Presidente da Empresa Brasileira de Serviços Hospitalares (Ebserh), Newton Lima Neto, visitou o Hospital de Clínicas da UFTM para inauguração do contêiner data center do complexo hospitalar. Na oportunidade, ele recebeu representantes dos técnico-administrativos da Ebserh em greve e do Sindicato Local dos Técnico-Administrativos em Instituições de Ensino Superior (Fasubra) para discutir pautas de reivindicações.
Segundo o delegado local do Sindicato Trabalhadores Ativos, Aposentados e Pensionistas do Serviço público Federal (Sindsep-MG), Gustavo Santana, a greve se deve ao fato de a empresa ter efetuado mudanças unilaterais no texto redigido pela comissão de redação, após inúmeras negociações em torno do Acordo Coletivo de Trabalho 2015/2016.
O delegado avalia que a retomada do diálogo para o encerramento das negociações é primordial para evitar a paralisação. “O presidente aceitou o pedido de diálogo. A atual diretora da Confederação dos Trabalhadores no Serviço Público Federal (Condsef) e Sindsep-MG, Jussara Griffo, enviou o ofício convocando para esta mesa de conciliação e agora aguardamos a resposta da empresa. Enquanto isso, o movimento paredista no HC continua, previsto para iniciar na próxima quarta-feira, dia 30”, esclarece.
Gustavo Santana lembra que um dia antes do presidente da empresa vir à Uberaba, ele divulgou comunicado informando que, após a recusa do Condsef em assinar o acordo no dia 23 de setembro, com proposição de ampliação do movimento grevista, restou à Ebserh ajuizar dissídio coletivo para que a corte trabalhista arbitre.
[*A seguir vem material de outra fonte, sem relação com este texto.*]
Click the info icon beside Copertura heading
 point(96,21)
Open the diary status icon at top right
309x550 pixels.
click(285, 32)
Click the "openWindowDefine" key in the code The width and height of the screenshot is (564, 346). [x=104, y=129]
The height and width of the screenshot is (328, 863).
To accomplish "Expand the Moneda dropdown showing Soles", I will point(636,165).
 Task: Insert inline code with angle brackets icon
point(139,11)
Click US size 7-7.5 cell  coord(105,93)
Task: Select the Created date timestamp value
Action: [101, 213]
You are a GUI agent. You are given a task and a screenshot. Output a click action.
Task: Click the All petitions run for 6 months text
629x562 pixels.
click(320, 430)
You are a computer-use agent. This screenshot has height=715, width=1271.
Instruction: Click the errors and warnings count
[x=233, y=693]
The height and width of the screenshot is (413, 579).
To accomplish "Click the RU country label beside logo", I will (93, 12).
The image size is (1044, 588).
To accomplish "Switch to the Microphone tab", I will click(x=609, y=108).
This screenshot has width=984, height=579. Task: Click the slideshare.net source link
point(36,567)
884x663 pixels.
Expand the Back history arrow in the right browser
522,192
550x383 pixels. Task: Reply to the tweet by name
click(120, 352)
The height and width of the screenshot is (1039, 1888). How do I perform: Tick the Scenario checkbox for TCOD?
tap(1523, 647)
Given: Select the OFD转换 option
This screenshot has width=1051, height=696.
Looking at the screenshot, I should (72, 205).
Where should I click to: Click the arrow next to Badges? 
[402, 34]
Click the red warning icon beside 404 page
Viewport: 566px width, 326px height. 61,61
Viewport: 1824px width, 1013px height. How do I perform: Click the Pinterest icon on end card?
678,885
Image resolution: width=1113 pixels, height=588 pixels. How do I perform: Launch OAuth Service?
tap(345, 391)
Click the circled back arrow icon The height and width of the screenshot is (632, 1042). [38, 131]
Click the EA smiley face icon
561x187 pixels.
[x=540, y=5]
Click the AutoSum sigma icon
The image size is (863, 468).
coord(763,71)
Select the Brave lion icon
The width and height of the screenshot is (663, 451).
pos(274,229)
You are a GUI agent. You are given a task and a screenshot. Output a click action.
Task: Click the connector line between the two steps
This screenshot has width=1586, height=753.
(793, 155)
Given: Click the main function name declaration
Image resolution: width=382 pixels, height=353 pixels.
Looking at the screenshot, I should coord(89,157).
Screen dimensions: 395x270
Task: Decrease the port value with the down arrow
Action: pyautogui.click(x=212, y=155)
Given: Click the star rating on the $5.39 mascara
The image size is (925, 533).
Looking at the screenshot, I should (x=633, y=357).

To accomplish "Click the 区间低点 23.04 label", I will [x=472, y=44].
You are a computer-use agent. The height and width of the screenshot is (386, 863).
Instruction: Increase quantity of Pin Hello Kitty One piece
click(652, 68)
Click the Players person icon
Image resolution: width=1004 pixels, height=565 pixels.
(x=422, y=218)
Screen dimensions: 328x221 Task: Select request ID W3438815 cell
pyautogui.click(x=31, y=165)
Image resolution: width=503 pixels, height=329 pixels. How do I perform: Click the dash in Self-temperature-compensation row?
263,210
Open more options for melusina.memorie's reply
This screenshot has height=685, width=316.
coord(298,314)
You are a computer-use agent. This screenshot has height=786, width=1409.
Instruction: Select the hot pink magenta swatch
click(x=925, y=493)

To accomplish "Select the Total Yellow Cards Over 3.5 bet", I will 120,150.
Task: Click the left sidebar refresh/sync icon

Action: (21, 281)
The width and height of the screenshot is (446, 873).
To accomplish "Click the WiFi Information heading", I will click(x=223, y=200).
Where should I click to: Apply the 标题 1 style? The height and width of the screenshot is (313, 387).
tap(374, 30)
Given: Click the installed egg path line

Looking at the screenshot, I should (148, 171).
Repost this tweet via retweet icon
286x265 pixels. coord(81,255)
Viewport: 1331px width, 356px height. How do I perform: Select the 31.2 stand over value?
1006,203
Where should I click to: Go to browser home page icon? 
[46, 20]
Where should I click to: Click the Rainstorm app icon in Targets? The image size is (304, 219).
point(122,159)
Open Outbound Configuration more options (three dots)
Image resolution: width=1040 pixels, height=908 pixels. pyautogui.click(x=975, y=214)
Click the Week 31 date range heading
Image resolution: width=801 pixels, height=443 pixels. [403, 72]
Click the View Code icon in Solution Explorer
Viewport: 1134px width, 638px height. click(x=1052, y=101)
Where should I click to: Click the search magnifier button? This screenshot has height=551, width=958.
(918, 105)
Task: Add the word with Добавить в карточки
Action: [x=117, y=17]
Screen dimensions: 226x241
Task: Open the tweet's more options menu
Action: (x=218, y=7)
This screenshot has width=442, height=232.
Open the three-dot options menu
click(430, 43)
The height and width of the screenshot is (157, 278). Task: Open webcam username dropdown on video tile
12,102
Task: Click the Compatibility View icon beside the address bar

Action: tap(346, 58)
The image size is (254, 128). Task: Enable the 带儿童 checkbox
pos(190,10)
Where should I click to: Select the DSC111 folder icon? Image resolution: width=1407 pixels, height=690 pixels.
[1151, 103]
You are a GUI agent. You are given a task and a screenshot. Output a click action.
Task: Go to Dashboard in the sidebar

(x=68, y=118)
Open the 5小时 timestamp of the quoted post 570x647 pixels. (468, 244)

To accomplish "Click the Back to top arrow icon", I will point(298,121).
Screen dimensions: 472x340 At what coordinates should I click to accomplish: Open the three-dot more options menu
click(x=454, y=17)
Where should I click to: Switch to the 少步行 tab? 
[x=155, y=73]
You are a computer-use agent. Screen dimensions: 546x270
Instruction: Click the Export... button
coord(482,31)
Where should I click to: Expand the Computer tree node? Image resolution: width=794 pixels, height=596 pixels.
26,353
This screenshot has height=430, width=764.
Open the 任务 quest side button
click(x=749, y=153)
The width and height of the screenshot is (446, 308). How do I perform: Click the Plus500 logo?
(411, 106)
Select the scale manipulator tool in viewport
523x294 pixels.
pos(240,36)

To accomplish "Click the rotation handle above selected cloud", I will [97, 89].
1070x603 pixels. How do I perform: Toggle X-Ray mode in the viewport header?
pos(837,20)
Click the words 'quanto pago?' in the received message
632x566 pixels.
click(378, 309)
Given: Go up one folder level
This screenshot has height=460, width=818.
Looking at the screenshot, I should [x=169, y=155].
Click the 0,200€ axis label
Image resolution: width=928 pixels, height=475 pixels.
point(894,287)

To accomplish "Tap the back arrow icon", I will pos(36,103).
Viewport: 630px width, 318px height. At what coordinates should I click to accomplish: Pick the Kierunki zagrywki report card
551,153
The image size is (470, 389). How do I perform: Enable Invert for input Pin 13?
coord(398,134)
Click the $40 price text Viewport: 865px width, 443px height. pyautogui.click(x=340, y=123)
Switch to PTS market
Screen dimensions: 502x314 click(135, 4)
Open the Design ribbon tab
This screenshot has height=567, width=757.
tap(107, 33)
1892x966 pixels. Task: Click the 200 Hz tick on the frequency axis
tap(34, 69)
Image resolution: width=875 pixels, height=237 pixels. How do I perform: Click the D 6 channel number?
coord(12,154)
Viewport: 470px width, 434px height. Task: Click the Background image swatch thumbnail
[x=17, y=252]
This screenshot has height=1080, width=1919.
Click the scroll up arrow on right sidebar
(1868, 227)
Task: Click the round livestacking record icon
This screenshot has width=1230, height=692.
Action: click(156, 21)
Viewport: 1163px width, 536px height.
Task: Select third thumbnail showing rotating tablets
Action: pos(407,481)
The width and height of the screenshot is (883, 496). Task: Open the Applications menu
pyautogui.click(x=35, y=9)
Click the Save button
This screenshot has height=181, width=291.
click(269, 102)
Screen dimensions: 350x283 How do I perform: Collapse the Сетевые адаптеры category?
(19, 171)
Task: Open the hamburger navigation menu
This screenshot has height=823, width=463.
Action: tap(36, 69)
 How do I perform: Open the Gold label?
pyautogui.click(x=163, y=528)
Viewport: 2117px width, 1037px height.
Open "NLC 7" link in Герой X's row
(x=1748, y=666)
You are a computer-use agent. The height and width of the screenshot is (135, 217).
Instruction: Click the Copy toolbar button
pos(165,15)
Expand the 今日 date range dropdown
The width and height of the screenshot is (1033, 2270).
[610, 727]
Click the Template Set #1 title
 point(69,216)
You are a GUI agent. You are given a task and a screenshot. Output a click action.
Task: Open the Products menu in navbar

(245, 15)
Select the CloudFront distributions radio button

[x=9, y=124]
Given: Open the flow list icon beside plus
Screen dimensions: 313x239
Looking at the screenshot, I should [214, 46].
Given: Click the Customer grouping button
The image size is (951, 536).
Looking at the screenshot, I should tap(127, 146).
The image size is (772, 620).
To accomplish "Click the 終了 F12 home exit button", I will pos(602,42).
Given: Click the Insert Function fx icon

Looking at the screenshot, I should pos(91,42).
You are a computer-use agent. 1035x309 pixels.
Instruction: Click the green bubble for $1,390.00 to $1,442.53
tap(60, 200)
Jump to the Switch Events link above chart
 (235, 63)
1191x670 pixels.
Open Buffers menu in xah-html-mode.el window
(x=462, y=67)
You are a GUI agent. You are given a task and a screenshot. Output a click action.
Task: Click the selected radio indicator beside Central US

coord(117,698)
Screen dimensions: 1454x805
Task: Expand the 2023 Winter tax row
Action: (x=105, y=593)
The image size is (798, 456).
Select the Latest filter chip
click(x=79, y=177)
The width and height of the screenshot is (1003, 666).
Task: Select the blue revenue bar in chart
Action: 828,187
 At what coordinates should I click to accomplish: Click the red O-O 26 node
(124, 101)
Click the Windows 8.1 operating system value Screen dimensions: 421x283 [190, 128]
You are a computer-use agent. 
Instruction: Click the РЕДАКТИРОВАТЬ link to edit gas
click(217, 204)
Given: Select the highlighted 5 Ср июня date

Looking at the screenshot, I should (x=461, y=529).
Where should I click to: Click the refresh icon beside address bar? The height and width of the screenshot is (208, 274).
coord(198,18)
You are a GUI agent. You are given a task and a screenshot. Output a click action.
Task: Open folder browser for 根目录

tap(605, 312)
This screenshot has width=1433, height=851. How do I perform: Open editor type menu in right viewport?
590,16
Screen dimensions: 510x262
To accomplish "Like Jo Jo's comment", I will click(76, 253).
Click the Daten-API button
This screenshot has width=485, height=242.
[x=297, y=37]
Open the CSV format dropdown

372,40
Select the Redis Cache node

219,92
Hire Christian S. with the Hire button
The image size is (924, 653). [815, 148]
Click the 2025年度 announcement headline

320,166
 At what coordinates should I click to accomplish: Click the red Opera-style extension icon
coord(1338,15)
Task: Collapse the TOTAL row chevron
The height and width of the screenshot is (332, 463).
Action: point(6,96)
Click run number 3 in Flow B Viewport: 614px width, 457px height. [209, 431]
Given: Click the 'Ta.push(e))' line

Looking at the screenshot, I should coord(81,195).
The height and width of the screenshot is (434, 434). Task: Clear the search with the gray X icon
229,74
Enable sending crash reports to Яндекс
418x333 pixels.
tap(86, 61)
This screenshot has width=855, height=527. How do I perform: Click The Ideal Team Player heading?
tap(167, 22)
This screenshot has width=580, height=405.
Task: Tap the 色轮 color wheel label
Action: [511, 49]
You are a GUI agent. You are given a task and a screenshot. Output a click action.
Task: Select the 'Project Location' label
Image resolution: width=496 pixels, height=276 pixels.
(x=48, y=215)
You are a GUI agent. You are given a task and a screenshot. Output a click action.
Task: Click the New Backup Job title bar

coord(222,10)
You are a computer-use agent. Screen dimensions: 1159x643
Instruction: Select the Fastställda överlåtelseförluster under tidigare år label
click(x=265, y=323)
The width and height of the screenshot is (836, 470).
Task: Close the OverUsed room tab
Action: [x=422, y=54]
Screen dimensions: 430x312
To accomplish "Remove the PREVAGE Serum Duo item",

Além disso, informou que, embora respeite o direito de greve, é dever da empresa descontar os dias não trabalhados dos grevistas, nos termos da legislação vigente.
De acordo com o delgado, não há um controle assíduo do ponto dos funcionários e muitos trabalham além do permitido. “Se houver o corte do ponto, será mais um motivo para que os funcionários recorram à Justiça para a contabilização das horas trabalhadas, conforme legislação trabalhista. Mas esse movimento para regularização das horas trabalhadas por vias judiciais é nacional e tem gerado desconforto, sobretudo aos profissionais da assistência”, finalizou.